Lake Worth modeled its center after one in Jupiter. Supporters in both cities understood that this was an imperfect treatment for symptoms of a complex national ailment. Unlike members of Congress, supporters also understood that they couldn't do nothing.

It's easy for federal lawmakers to hide in Washington. Elected officials in places like Lake Worth and Jupiter have to live with the problem every day. But wherever you are, it takes plenty of political courage to embrace these resource centers, these imperfect yet necessary remedies.

The most annoying criticisms of the centers are that they coddle illegal immigrants who don't deserve the support of local governments and U.S. taxpayers. In fact, the centers are agnostic toward immigration status and try to help whoever walks through their doors. Many of the workers are in the country legally, and some are native-born and have lived here all their lives. Almost all the employers are U.S. citizens, and nearly all the services they provide go to U.S. citizens.

It's a safe bet, however, that most of the workers registered at the centers are here illegally. They deserve the support of local government, however, not only because they contribute mightily to the economy but because they pay taxes just like U.S. citizens.

That's right, illegal immigrants are taxpayers, too.

They contribute in the form of payroll taxes β€” about $9 billion a year to Social Security, according to one study. Because most have fraudulent Social Security numbers, they can't collect benefits; the money never leaves the system. Your mother's Social Security check might have been paid out with money paid in by an illegal immigrant.

Illegal immigrants also pay income taxes. Again, most workers with fraudulent Social Security numbers have money withheld from their paychecks, and that money stays in the system. The IRS allows people without a Social Security number to pay taxes through an individual taxpayer ID. The IRS told Congress that the country would get about $7 billion a year this way from illegal immigrants. Many of them are eligible for refunds but never try to collect because they fear deportation.
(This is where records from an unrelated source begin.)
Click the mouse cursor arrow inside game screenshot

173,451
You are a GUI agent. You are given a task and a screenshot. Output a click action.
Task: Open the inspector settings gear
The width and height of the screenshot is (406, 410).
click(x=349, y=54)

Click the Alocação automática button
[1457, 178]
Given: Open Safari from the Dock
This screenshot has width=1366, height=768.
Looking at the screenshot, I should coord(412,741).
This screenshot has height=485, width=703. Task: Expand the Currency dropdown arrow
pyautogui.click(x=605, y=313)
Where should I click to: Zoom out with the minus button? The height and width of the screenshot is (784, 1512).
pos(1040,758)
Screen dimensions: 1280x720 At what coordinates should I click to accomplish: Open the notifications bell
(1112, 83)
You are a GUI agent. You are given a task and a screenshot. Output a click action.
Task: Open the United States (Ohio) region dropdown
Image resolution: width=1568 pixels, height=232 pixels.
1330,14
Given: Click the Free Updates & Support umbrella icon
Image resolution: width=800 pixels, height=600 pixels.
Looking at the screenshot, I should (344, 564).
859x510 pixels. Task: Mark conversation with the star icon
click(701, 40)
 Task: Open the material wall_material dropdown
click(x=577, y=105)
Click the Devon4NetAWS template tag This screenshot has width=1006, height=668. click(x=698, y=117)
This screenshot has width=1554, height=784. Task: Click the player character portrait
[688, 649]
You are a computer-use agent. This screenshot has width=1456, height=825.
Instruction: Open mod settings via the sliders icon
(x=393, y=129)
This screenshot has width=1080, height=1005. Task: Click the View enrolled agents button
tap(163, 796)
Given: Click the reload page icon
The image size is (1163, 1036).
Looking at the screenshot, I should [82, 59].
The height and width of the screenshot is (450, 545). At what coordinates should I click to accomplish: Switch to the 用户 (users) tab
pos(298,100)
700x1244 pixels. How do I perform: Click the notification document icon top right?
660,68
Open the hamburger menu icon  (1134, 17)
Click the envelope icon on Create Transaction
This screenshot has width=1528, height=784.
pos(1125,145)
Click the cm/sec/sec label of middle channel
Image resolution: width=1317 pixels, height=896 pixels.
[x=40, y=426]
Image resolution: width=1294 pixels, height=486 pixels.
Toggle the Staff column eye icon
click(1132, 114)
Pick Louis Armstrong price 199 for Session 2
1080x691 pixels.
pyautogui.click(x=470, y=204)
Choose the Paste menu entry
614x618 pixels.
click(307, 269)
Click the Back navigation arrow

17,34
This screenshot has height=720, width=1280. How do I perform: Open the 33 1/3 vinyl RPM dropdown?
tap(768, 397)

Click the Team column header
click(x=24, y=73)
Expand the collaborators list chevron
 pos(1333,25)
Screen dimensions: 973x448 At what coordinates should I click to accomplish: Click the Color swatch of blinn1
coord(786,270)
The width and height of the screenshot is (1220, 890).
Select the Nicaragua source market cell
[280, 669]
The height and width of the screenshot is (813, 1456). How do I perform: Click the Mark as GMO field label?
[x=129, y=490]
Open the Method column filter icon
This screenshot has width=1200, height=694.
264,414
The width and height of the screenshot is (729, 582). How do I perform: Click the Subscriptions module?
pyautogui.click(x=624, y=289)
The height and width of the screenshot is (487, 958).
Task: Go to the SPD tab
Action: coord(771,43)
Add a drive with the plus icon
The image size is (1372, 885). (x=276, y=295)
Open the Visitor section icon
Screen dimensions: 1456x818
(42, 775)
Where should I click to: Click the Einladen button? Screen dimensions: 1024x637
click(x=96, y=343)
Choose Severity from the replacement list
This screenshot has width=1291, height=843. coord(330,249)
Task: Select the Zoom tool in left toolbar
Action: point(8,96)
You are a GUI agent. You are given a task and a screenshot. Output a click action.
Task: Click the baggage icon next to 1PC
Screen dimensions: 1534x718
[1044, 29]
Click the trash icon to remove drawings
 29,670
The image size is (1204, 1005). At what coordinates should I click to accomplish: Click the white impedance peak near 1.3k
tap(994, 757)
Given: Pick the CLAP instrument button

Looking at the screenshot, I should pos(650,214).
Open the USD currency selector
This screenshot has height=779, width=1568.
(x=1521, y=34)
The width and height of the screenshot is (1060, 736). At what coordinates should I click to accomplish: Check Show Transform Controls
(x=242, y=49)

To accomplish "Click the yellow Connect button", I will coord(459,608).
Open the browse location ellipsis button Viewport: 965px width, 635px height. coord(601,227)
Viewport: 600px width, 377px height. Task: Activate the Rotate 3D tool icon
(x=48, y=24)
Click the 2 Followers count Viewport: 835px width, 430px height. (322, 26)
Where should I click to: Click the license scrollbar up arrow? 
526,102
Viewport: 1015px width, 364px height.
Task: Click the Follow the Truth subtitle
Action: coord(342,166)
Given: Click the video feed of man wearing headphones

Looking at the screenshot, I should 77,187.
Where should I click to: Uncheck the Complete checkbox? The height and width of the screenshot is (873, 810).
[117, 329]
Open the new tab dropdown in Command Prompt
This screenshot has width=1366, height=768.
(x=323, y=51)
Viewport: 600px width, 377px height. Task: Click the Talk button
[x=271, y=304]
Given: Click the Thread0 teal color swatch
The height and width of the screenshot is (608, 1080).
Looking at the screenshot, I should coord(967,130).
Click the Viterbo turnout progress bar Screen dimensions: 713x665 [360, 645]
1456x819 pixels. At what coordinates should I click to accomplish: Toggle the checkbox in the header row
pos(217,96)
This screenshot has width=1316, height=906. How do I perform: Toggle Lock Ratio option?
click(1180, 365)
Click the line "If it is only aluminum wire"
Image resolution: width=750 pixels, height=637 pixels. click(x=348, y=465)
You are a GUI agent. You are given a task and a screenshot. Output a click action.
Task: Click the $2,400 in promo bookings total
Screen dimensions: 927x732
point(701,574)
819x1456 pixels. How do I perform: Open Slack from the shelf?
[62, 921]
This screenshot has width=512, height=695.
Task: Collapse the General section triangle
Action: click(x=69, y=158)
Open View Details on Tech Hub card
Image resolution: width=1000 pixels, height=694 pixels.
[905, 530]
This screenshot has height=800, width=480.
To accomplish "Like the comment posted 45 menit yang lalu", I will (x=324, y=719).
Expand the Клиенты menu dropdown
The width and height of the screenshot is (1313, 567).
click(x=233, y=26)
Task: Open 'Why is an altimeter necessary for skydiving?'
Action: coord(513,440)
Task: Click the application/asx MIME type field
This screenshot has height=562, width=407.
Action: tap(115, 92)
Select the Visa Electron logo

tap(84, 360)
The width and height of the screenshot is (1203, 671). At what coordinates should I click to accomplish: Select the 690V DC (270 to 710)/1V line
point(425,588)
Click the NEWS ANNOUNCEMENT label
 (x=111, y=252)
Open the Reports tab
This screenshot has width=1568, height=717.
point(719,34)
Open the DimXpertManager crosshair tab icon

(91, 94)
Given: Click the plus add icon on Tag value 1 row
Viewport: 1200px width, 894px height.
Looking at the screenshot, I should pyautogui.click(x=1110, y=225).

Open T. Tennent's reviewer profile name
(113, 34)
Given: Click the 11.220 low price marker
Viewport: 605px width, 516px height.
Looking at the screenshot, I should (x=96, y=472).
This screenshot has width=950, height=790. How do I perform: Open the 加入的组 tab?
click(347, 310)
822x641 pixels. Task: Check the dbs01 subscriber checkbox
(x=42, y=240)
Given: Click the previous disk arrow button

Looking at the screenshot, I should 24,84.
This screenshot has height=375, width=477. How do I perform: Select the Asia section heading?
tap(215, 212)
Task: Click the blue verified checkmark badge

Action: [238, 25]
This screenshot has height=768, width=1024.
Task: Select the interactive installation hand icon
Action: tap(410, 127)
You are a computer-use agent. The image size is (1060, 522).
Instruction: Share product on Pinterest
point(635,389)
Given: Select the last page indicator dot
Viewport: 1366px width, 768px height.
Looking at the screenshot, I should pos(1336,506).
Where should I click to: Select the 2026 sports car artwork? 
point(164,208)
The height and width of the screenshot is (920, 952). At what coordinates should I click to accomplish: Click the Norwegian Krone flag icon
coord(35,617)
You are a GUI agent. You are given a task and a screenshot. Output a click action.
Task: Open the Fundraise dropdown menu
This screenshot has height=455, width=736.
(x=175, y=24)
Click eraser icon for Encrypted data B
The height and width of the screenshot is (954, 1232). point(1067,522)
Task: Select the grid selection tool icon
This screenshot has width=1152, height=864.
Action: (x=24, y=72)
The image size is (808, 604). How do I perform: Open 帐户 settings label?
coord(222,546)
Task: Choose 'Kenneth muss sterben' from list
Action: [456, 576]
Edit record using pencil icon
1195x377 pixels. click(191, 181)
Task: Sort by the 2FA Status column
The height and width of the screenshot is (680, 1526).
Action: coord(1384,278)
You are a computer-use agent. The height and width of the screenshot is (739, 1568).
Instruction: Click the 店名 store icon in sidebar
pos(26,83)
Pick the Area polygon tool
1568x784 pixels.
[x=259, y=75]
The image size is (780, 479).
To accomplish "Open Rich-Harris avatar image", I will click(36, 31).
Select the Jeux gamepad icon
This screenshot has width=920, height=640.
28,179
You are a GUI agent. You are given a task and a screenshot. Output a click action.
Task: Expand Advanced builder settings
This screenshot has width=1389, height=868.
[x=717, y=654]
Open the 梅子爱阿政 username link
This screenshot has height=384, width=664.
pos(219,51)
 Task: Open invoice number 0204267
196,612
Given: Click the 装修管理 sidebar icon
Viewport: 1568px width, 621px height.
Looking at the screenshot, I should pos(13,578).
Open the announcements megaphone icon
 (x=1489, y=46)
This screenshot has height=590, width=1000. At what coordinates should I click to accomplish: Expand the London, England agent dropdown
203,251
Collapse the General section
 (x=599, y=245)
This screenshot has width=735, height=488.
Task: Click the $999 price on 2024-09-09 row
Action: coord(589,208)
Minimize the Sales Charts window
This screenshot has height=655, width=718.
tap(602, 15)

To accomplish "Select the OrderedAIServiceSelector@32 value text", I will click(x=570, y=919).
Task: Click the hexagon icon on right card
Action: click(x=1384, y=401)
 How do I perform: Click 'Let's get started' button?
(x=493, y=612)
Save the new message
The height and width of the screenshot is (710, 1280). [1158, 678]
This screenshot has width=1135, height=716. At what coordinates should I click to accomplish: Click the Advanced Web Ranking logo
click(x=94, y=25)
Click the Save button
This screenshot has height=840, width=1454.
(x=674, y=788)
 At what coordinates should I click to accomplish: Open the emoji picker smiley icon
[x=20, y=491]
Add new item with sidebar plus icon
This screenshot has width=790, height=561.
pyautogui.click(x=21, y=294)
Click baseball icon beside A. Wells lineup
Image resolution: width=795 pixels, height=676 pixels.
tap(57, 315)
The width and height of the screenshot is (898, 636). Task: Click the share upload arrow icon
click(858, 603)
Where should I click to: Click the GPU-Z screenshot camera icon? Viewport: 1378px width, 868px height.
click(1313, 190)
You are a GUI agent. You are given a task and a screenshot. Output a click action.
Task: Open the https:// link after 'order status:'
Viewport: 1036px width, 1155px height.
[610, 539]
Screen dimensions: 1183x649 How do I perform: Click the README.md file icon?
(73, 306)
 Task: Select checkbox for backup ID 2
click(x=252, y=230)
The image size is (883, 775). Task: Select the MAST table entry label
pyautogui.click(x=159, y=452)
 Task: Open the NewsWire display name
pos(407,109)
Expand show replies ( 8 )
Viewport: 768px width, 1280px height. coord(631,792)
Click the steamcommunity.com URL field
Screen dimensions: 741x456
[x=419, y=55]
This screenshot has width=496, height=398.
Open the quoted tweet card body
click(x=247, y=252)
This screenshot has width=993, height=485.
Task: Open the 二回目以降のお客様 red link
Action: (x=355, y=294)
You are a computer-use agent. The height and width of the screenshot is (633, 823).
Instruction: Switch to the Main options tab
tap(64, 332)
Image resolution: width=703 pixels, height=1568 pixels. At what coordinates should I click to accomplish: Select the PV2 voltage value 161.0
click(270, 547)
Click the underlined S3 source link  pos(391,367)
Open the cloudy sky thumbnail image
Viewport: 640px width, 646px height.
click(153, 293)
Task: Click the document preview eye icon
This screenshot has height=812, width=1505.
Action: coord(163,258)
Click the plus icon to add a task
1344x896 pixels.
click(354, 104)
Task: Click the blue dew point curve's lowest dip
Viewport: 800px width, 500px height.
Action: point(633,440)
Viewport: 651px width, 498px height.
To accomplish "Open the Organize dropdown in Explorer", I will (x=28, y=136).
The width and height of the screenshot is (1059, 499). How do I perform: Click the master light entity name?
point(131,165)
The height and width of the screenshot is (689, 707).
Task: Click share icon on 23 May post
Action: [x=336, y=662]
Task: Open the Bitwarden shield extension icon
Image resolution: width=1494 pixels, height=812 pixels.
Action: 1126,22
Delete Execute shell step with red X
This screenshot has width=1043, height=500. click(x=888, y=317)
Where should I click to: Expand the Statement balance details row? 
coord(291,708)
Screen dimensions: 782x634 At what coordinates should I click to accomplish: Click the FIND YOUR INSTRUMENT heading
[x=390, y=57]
Most illegal immigrants are renters, so they pay the full range of property taxes through their landlords. Do you know a landlord who doesn't pass on his operating expenses to his tenants?

Every time an illegal immigrant eats at a restaurant or buys a T-shirt at Walmart, he pays the same Florida sales tax as legal residents. Every time he fills the tank in his car he pays the same federal, state and county taxes that native motorists do.

There are legitimate reasons not to like the resource centers. They are, after all, an inadequate substitute for the comprehensive immigration reform that Congress owes the country. But don't criticize them for coddling illegal immigrants. Those immigrants get no free ride here.